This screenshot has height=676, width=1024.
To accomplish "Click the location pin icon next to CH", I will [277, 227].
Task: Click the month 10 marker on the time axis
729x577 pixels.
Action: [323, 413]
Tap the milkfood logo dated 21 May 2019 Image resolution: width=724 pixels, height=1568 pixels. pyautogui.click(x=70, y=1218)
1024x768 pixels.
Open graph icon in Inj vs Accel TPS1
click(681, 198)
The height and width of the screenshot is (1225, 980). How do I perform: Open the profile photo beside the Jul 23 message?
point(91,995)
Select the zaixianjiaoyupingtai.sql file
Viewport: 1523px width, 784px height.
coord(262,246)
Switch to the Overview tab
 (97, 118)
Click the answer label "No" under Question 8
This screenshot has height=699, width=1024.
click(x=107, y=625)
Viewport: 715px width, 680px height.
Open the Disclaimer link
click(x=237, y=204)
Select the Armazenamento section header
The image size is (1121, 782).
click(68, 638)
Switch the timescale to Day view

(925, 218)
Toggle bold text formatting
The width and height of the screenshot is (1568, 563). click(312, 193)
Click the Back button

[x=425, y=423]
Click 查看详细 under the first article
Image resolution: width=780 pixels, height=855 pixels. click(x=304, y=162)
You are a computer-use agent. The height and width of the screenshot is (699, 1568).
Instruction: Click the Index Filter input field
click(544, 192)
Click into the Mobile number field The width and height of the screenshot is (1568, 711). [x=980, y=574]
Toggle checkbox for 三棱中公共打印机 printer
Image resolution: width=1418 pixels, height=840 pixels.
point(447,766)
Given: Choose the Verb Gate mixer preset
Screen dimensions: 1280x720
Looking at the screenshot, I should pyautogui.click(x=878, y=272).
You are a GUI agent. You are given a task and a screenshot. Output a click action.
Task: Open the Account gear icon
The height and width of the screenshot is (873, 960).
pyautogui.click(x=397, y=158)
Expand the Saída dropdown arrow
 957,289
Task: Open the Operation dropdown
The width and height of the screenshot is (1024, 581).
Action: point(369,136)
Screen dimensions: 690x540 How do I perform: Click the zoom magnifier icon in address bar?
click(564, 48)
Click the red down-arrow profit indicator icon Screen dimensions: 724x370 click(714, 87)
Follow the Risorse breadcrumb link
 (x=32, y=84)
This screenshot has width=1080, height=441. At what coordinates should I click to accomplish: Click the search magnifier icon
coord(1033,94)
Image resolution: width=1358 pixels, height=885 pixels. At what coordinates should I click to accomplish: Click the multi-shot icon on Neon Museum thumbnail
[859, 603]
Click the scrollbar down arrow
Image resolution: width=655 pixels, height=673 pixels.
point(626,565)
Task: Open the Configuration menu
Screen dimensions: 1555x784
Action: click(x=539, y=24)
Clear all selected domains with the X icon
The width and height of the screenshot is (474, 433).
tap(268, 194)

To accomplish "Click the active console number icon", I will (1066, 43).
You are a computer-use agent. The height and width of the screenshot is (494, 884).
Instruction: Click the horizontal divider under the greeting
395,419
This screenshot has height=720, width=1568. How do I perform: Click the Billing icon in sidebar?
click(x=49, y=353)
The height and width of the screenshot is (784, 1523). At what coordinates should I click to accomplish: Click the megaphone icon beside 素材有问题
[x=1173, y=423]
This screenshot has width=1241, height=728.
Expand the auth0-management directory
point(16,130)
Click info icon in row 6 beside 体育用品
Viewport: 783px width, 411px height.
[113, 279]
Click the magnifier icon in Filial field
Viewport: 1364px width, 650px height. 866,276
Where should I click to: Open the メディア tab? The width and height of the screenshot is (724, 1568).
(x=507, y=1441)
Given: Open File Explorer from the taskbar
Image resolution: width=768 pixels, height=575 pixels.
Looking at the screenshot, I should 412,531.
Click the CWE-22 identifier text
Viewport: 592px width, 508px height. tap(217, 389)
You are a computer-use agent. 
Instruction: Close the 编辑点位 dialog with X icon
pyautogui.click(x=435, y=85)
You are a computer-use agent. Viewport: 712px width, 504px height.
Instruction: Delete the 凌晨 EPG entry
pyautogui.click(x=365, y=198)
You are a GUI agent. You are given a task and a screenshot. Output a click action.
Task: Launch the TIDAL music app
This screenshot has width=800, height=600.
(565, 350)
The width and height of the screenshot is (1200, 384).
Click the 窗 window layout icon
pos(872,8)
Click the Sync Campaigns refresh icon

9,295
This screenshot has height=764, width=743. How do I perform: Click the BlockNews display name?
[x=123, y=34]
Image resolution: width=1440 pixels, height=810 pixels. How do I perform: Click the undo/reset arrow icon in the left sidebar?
★ ★ ★ ★ ★ ★ ★
### TRY IT
Copy each line of the entries exactly.

### RESPONSE TO THE TASK
This screenshot has height=676, width=1024.
To accomplish "Click the location pin icon next to CH", I will [277, 227].
Task: Click the month 10 marker on the time axis
729x577 pixels.
Action: [323, 413]
Tap the milkfood logo dated 21 May 2019 Image resolution: width=724 pixels, height=1568 pixels. pyautogui.click(x=70, y=1218)
1024x768 pixels.
Open graph icon in Inj vs Accel TPS1
click(681, 198)
The height and width of the screenshot is (1225, 980). How do I perform: Open the profile photo beside the Jul 23 message?
point(91,995)
Select the zaixianjiaoyupingtai.sql file
Viewport: 1523px width, 784px height.
coord(262,246)
Switch to the Overview tab
 (97, 118)
Click the answer label "No" under Question 8
This screenshot has height=699, width=1024.
click(x=107, y=625)
Viewport: 715px width, 680px height.
Open the Disclaimer link
click(x=237, y=204)
Select the Armazenamento section header
The image size is (1121, 782).
click(68, 638)
Switch the timescale to Day view

(925, 218)
Toggle bold text formatting
The width and height of the screenshot is (1568, 563). click(312, 193)
Click the Back button

[x=425, y=423]
Click 查看详细 under the first article
Image resolution: width=780 pixels, height=855 pixels. click(x=304, y=162)
You are a computer-use agent. The height and width of the screenshot is (699, 1568).
Instruction: Click the Index Filter input field
click(544, 192)
Click into the Mobile number field The width and height of the screenshot is (1568, 711). [x=980, y=574]
Toggle checkbox for 三棱中公共打印机 printer
Image resolution: width=1418 pixels, height=840 pixels.
point(447,766)
Given: Choose the Verb Gate mixer preset
Screen dimensions: 1280x720
Looking at the screenshot, I should pyautogui.click(x=878, y=272).
You are a GUI agent. You are given a task and a screenshot. Output a click action.
Task: Open the Account gear icon
The height and width of the screenshot is (873, 960).
pyautogui.click(x=397, y=158)
Expand the Saída dropdown arrow
 957,289
Task: Open the Operation dropdown
The width and height of the screenshot is (1024, 581).
Action: point(369,136)
Screen dimensions: 690x540 How do I perform: Click the zoom magnifier icon in address bar?
click(564, 48)
Click the red down-arrow profit indicator icon Screen dimensions: 724x370 click(714, 87)
Follow the Risorse breadcrumb link
 (x=32, y=84)
This screenshot has width=1080, height=441. At what coordinates should I click to accomplish: Click the search magnifier icon
coord(1033,94)
Image resolution: width=1358 pixels, height=885 pixels. At what coordinates should I click to accomplish: Click the multi-shot icon on Neon Museum thumbnail
[859, 603]
Click the scrollbar down arrow
Image resolution: width=655 pixels, height=673 pixels.
point(626,565)
Task: Open the Configuration menu
Screen dimensions: 1555x784
Action: click(x=539, y=24)
Clear all selected domains with the X icon
The width and height of the screenshot is (474, 433).
tap(268, 194)

To accomplish "Click the active console number icon", I will (1066, 43).
You are a computer-use agent. The height and width of the screenshot is (494, 884).
Instruction: Click the horizontal divider under the greeting
395,419
This screenshot has height=720, width=1568. How do I perform: Click the Billing icon in sidebar?
click(x=49, y=353)
The height and width of the screenshot is (784, 1523). At what coordinates should I click to accomplish: Click the megaphone icon beside 素材有问题
[x=1173, y=423]
This screenshot has width=1241, height=728.
Expand the auth0-management directory
point(16,130)
Click info icon in row 6 beside 体育用品
Viewport: 783px width, 411px height.
[113, 279]
Click the magnifier icon in Filial field
Viewport: 1364px width, 650px height. 866,276
Where should I click to: Open the メディア tab? The width and height of the screenshot is (724, 1568).
(x=507, y=1441)
Given: Open File Explorer from the taskbar
Image resolution: width=768 pixels, height=575 pixels.
Looking at the screenshot, I should 412,531.
Click the CWE-22 identifier text
Viewport: 592px width, 508px height. tap(217, 389)
You are a computer-use agent. 
Instruction: Close the 编辑点位 dialog with X icon
pyautogui.click(x=435, y=85)
You are a computer-use agent. Viewport: 712px width, 504px height.
Instruction: Delete the 凌晨 EPG entry
pyautogui.click(x=365, y=198)
You are a GUI agent. You are given a task and a screenshot. Output a click action.
Task: Launch the TIDAL music app
This screenshot has width=800, height=600.
(565, 350)
The width and height of the screenshot is (1200, 384).
Click the 窗 window layout icon
pos(872,8)
Click the Sync Campaigns refresh icon

9,295
This screenshot has height=764, width=743. How do I perform: Click the BlockNews display name?
[x=123, y=34]
Image resolution: width=1440 pixels, height=810 pixels. How do I perform: Click the undo/reset arrow icon in the left sidebar?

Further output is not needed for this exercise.